═════ INPUT
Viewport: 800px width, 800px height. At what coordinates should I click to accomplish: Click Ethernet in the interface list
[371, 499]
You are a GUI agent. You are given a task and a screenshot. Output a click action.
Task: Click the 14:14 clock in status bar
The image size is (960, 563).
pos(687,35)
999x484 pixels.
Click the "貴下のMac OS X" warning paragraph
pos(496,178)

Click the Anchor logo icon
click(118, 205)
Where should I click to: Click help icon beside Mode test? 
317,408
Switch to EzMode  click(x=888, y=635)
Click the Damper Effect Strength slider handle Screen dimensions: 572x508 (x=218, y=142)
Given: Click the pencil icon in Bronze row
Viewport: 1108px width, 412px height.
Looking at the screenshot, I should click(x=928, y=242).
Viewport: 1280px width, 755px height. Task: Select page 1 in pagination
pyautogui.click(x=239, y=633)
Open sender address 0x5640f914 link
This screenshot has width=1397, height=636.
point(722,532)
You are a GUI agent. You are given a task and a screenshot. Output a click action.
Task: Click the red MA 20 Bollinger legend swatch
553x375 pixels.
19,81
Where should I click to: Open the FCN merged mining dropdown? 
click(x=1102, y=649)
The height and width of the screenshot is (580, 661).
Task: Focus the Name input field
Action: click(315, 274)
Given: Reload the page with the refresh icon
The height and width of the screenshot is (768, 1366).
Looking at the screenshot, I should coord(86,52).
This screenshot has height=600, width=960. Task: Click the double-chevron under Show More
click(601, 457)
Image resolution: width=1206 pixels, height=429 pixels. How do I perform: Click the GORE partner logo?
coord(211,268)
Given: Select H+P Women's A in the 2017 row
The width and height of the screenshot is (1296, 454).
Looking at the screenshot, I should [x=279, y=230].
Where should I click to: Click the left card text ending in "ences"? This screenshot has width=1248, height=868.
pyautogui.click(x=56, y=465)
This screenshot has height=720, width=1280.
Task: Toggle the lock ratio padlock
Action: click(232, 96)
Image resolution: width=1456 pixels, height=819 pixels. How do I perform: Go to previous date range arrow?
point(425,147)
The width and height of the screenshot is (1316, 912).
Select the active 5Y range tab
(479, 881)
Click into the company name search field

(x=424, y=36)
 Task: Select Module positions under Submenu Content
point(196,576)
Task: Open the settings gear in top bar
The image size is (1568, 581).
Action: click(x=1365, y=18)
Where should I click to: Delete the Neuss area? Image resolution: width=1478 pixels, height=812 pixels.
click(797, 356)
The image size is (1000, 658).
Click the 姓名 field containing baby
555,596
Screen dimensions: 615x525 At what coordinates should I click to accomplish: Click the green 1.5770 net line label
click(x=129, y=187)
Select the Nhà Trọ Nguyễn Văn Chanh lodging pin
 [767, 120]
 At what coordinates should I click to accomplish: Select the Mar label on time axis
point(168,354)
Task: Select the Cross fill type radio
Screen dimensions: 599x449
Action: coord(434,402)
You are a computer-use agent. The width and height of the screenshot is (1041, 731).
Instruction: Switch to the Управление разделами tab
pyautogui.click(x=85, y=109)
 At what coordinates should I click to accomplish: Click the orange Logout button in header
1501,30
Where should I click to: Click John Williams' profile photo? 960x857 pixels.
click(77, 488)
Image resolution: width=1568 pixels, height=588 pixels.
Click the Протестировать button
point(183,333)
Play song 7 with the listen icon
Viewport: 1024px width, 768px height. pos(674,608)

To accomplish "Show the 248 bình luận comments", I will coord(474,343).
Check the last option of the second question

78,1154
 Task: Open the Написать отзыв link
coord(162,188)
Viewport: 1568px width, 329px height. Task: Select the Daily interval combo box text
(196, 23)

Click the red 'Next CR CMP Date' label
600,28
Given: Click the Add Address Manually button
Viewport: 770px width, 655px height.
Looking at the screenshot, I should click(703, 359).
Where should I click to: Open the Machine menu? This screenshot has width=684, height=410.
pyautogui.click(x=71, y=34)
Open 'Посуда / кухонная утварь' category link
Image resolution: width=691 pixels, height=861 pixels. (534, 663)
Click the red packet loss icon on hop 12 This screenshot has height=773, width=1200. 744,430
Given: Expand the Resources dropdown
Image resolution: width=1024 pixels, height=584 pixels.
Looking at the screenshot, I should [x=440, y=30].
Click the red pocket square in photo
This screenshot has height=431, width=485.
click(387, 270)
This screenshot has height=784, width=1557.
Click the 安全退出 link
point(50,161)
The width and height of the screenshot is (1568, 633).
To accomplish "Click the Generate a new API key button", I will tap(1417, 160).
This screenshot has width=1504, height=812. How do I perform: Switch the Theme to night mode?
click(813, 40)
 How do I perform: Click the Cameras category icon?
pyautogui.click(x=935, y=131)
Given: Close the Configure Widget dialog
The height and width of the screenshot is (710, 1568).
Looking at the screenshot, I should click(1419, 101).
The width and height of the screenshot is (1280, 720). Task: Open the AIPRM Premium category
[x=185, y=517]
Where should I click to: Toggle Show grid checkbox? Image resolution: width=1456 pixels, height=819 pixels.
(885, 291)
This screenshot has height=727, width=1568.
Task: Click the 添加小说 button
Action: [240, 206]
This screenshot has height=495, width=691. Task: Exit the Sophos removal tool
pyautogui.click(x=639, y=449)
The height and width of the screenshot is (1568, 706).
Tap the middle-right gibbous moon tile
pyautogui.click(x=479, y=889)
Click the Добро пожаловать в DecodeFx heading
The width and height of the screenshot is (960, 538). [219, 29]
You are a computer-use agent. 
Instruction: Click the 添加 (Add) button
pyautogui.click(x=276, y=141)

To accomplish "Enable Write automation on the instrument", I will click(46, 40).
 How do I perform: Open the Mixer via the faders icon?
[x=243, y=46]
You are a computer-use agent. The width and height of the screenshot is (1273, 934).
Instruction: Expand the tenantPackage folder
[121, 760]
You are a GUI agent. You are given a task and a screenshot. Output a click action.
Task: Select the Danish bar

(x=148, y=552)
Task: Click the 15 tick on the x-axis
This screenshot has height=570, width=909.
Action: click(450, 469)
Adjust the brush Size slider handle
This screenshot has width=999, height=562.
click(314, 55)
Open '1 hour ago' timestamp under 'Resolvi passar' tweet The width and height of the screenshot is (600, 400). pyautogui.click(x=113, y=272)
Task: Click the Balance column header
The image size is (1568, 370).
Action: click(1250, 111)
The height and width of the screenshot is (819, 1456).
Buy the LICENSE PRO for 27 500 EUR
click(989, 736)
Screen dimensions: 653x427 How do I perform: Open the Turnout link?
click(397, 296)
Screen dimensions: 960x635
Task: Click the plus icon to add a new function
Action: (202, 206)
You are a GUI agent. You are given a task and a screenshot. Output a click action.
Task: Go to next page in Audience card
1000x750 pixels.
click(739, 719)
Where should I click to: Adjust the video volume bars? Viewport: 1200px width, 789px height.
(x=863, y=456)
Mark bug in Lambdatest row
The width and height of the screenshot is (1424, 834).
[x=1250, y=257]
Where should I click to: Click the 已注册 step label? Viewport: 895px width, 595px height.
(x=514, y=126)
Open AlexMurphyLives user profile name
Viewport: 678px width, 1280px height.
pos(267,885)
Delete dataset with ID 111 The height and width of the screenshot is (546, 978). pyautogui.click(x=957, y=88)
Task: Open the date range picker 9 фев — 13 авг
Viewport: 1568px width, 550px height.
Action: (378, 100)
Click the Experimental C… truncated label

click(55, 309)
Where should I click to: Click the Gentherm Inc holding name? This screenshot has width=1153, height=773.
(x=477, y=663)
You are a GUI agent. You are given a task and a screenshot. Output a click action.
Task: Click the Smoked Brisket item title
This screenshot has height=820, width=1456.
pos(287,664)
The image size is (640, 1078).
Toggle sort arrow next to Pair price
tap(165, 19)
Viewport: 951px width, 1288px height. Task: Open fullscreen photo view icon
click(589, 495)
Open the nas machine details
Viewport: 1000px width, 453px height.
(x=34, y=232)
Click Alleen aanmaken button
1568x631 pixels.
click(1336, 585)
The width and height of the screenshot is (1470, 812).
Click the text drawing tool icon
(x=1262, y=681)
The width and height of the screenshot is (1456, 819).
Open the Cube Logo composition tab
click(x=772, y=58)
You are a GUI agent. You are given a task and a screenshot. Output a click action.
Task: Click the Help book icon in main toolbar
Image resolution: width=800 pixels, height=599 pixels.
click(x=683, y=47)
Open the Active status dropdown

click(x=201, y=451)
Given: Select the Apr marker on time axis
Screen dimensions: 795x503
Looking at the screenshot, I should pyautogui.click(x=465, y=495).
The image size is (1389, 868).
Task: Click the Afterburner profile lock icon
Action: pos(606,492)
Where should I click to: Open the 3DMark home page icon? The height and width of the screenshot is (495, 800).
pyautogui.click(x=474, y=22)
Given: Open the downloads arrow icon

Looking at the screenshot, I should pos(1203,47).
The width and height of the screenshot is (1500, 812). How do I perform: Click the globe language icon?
══════════
**WHAT TO PRODUCE:** Look over the records above and copy each line that includes the string "computer".

**ANSWER TO THIS EXERCISE:**
You are a computer-use agent. The width and height of the screenshot is (1041, 731).
You are a computer-use agent. 
You are a computer-use agent. The width and height of the screenshot is (1273, 934).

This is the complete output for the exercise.